With those two ideas dancing in my head, I decided a small event with a party was the perfect way to kill two birds with one shot. Everyone loves parties, especially the free food, booze and music. So I rented an art gallery at 25 Mercer Street in Soho (it’s now the showroom for Toto Toilets) with the idea that we’d open in the morning, serve lunch and booze all day and have four Kurabo booths — one each for Kurabo Denim in Japan, Kurabo Piece Dyes in Japan, Kurabo Denim in China and Kurabo Piece Dyes in Thailand. With separate booths, customers would be forced to ask “why are there four?” And with that (and a modicum of thought), the answer would be clear and obvious.  Presto!

But then I thought the idea was too mercenary and too much Kurabo for an all-day event. So I reached out (a forever thank you to Adriano Goldschmied) to what at that time were industry superstar suppliers like Martelli from Italy (who were universally regarded as the best laundry on earth), Cobra (best hardware), Cadica (best labels) and Olympias who were, if not the best, certainly among the best piece-dyed suppliers in the world (and still are!)

Friends also took up my call to fill the event and Sartex, the denim kings from Tunisia, agreed to come. (They are today better known as Denim House, but still remain a king in our industry.) 
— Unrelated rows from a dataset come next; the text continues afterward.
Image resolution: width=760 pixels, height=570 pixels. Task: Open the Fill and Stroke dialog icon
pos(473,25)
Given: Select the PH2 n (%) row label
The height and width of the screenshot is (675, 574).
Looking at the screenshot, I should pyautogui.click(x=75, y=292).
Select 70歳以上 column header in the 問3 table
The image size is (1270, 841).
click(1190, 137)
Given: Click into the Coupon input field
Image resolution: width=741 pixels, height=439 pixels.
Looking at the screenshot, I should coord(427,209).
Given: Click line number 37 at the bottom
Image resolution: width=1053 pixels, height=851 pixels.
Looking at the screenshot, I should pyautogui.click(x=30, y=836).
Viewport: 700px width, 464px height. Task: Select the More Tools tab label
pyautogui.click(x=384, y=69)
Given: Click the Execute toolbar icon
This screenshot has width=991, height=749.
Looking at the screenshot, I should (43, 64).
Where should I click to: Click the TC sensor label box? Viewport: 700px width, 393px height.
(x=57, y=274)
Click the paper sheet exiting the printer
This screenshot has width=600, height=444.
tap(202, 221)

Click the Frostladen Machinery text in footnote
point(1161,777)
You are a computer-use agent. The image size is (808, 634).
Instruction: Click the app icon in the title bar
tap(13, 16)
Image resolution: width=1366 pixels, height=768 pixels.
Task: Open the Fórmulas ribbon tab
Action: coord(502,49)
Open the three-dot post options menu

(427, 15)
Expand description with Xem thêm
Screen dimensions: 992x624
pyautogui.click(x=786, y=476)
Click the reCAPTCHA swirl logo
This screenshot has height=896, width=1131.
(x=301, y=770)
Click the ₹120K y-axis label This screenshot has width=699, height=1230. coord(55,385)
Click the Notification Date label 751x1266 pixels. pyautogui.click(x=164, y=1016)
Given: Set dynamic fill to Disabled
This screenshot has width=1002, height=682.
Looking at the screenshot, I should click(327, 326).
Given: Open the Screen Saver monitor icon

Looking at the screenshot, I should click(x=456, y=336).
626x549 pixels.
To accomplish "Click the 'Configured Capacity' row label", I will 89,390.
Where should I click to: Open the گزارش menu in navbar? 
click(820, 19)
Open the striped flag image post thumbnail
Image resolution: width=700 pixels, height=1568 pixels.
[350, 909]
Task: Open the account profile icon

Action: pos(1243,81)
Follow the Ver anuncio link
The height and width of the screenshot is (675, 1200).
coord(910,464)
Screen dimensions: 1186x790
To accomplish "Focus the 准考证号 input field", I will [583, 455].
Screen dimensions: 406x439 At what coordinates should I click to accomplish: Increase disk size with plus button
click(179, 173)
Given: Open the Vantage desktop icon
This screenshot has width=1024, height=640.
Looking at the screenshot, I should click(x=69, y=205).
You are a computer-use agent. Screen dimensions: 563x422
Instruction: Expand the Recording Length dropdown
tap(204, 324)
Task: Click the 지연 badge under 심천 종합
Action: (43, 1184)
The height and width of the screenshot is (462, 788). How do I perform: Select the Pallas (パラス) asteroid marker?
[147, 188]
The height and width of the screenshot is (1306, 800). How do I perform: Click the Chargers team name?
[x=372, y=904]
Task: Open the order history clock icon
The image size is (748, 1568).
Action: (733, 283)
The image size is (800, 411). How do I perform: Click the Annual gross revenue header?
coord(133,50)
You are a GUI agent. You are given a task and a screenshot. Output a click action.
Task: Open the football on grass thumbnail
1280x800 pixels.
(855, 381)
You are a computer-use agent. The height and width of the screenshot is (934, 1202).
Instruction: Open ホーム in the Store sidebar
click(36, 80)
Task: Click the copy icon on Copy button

A2 from Portugal (a niche but amazing garment supplier) supported us and joined the event, as did Suape from Brazil, and Asia United from Hong Kong, and even Western Glove Works, a jean factory in Winnipeg

As for food, Jane Ibarra, who worked at the Gap in those days, bought and brought all the cheese and I did the same, bringing Hungarian charcuterie to the gallery. The beer, wine, water and sodas were delivered and put in huge silver tubs filled with ice — the way my family partied in Toronto in the summer. I threw the first Kingpins party as if we were all in high school — but one key difference, which I insisted on. We had a guestlist and the ability to say no to those who wished to come but had no real reason to be there.

Once I put the roster together, I realized we had many leaders of the denim industry and I considered calling the show “Leaders.” But after realizing that would be a difficult word to pronounce for my Japanese colleagues, I opened a thesaurus to find a better one. That’s where I came across the word “Kingpins,” which is very easy to say in any language. And Kingpins was launched.

Our first invite, which is pictured above, was created by a graphic artist Adriano suggested. Her name: Vivian Wang. In my next Letter, I will share how Vivian and I have worked together ever since the second edition of Kingpins.